** Opening Source information block **

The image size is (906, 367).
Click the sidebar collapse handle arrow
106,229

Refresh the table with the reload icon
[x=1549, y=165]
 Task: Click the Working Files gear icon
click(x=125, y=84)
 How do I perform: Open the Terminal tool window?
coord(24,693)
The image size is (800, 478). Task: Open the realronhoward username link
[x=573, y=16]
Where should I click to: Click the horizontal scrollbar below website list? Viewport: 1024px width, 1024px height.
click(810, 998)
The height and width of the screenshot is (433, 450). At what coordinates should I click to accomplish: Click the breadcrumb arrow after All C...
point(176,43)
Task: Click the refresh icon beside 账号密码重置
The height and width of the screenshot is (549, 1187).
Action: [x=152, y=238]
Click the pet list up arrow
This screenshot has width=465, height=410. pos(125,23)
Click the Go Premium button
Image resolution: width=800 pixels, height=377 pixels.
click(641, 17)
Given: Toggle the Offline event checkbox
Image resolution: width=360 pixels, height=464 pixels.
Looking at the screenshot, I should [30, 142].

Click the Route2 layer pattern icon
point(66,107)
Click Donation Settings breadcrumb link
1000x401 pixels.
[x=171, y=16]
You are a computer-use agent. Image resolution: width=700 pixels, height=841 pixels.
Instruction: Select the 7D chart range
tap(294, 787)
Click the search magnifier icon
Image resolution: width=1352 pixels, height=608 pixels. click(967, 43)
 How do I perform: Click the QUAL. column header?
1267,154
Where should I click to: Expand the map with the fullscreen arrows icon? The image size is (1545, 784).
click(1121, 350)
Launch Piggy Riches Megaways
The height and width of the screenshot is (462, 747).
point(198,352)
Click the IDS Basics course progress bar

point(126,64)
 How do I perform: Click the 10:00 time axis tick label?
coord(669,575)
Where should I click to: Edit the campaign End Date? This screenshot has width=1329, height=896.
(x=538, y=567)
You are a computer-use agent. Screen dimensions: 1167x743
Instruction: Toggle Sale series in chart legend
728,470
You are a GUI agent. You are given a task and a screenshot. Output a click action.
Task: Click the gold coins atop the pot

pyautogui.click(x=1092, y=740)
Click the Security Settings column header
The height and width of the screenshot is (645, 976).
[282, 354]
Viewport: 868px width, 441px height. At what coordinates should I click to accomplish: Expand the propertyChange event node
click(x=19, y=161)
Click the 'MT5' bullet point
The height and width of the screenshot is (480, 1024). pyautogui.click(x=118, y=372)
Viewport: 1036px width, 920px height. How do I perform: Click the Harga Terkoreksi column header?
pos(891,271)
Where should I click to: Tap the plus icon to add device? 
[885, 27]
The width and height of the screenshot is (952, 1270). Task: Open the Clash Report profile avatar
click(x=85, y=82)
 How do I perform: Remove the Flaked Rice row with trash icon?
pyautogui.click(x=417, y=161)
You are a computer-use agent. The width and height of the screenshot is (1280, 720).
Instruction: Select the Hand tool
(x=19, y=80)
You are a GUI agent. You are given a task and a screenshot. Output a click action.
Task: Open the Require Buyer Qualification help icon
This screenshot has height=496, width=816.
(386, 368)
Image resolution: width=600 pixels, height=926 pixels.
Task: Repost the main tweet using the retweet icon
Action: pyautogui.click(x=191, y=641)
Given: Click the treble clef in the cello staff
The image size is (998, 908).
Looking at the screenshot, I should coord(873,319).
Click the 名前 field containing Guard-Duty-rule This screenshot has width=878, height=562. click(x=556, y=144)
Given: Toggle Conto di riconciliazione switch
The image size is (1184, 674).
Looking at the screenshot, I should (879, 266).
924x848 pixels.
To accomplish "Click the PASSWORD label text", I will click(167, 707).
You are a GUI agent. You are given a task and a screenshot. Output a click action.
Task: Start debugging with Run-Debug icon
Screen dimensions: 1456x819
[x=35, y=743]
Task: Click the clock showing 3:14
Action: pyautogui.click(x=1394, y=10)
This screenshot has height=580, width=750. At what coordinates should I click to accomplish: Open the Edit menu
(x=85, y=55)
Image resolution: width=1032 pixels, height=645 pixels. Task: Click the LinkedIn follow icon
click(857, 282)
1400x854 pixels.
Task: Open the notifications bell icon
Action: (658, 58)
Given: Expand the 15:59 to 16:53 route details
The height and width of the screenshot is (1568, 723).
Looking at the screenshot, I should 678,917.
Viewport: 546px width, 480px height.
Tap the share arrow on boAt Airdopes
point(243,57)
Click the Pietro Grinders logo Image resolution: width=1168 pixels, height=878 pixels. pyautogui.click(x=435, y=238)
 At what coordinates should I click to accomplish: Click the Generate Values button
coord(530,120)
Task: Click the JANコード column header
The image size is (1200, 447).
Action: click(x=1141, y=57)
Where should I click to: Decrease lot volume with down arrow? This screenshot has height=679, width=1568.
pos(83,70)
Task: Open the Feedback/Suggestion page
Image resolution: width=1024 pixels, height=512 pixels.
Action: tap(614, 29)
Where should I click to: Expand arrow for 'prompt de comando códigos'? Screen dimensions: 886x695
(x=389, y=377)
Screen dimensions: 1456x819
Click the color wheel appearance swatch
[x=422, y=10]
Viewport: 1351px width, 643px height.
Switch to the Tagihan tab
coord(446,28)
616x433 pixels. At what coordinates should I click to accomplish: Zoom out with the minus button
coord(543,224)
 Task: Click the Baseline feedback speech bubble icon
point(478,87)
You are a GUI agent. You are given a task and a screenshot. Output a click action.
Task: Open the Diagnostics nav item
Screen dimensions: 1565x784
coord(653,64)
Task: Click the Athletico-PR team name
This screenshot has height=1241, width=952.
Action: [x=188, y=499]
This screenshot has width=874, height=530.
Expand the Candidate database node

** Closing Source information block **

Whenever a line in the records contains the word "computer", copy that line.

▶ Answer box:
You are a computer-use agent. Image resolution: width=700 pixels, height=841 pixels.
You are a computer-use agent. Screen dimensions: 1167x743
You are a computer-use agent. The width and height of the screenshot is (1280, 720).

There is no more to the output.